English educationist based in Sweden (1917–2008)

John R. Ashton MBE (1917–2008) was an English writer, lecturer, local historian and educationist active in Sweden. He was the former chairman of the British Factory. He resided in Gothenburg, Sweden, with his Swedish wife Torborg.

==Biography==
John Rowland Ashton was born in Manchester, England, in 1917.

In his early life he studied law in London. He was employed by the Gothenburg Education Authority as English language teaching consultant in 1952, a post he held until 1982. During this time he co-authored several English language teaching series, published in Sweden and Norway. He also edited English texts for older students in Sweden, Germany and Holland. In 1957 he pioneered an English language teaching series on local television which he wrote and presented. He has also been active in the social life of the British community in Gothenburg being the vice-chairman of the English school (1960–1979) and a member of the English Church (St. Andrew's) Council (1974–1998). He was elected a member of the ancient British Factory in 1980 and soon became chairman. He was appointed MBE in the 1979 New Year Honours "For services to the teaching of English in Sweden".
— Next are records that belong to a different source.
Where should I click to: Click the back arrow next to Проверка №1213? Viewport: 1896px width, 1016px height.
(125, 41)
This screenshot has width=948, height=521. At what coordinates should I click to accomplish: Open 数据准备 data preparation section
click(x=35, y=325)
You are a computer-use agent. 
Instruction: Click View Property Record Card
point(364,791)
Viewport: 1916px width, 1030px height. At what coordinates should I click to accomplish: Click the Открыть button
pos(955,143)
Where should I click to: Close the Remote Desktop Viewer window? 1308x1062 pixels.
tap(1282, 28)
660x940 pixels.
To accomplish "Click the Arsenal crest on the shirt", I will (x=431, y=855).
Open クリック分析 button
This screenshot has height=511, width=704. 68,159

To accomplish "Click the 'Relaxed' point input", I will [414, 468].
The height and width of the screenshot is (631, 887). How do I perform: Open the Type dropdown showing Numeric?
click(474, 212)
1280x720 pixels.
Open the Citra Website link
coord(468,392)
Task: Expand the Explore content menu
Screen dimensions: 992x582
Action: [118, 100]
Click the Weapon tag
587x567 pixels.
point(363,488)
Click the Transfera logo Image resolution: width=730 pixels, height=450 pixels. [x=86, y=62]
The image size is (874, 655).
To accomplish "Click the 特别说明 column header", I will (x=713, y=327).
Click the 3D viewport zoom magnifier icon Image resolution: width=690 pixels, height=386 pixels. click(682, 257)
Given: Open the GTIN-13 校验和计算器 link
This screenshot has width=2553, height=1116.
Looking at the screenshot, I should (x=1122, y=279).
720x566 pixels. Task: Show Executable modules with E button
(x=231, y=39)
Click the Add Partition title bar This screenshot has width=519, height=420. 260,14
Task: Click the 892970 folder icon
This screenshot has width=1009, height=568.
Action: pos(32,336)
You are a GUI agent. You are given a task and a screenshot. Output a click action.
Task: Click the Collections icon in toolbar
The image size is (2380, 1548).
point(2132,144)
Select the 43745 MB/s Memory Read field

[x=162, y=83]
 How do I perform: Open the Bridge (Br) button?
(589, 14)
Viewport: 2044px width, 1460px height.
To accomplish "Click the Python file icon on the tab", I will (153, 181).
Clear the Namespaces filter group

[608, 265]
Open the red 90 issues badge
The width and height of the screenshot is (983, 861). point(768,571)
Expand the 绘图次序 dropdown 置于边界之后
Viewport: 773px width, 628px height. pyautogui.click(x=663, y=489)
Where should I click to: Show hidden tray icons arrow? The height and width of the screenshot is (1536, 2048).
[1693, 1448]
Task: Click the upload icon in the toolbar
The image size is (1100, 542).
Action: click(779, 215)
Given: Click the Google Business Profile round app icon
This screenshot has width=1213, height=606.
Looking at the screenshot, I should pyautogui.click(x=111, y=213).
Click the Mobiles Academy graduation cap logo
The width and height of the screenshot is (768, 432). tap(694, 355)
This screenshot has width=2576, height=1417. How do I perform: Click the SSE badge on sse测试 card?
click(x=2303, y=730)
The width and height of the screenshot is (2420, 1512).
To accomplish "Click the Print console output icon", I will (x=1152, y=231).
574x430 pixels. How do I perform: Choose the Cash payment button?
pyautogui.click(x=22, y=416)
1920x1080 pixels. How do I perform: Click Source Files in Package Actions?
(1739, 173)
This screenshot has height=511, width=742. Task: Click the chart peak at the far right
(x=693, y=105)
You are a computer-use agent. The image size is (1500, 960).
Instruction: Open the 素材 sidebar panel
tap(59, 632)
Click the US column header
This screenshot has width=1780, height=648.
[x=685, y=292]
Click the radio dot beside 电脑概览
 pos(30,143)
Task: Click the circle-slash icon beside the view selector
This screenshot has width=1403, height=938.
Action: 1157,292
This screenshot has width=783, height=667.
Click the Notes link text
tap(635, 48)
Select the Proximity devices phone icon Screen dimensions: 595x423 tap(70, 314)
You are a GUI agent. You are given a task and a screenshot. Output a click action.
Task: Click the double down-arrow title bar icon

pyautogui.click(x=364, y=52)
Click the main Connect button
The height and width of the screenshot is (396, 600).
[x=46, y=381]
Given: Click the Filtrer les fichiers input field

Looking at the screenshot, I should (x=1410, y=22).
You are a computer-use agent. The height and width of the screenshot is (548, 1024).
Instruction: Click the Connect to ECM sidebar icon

John Ashton died in Gothenburg in 2008.

==Bibliography==
===English language teaching series===
- 1957 Out and About – A three-year course for pupils aged 13–16. Published in Sweden
- 1962 Hands Up!, a three-year course for beginners. Published in Sweden and Norway.
- 1975 Contact – a three-year course for pupils aged 13–16. Published in Norway.

===History===
- 1997 A Short History of the English Church in Gothenburg (1749–1997)
- 2003 Lives and Livelihoods in Little London; The Story of the British in Gothenburg (1621–2001), Warne förlag, 2003, ISBN 978-91-86425-48-7

In 2003 he wrote Lives and Livelihoods in Little London; The Story of the British in Gothenburg (1621–2001). The book tells the fascinating story of why the Scots and English settled in Gothenburg and how a number of Scottish and English merchant families have contributed to the economic and cultural development of the city. Trade across the North Sea, especially in iron-bars and timber, has for nearly three hundred years been of vast importance in the growth of the port of Gothenburg.

The influence of this trade on the commercial and social life of Gothenburg is reflected in that the city is sometimes called Little London.
  The story of the lives and livelihoods of members of the Barclays, David Carnegie, Chalmers, Sir William Chambers, Chapman, James Dickson, John Hall, Gibson and Keiller families – to name but a few – is told against a backdrop of major historical events in Europe. And that the influence of these families was positive and strong is indicated by the naming of streets in the city after them.

In the 17th century, the supplying of hemp, tar, masts, deals and iron to the Royal Navy was a profitable trade for the Scottish merchants in the port of Gothenburg. In 1731, the Swedish East India Company was founded and owed its initial success to the experience in the China trade of Colin Campbell. Events overseas involved Gothenburg in Jacobite politics and in the Napoleonic Wars. The Scottish and English influence in the city was strong and beneficial in the 19th century.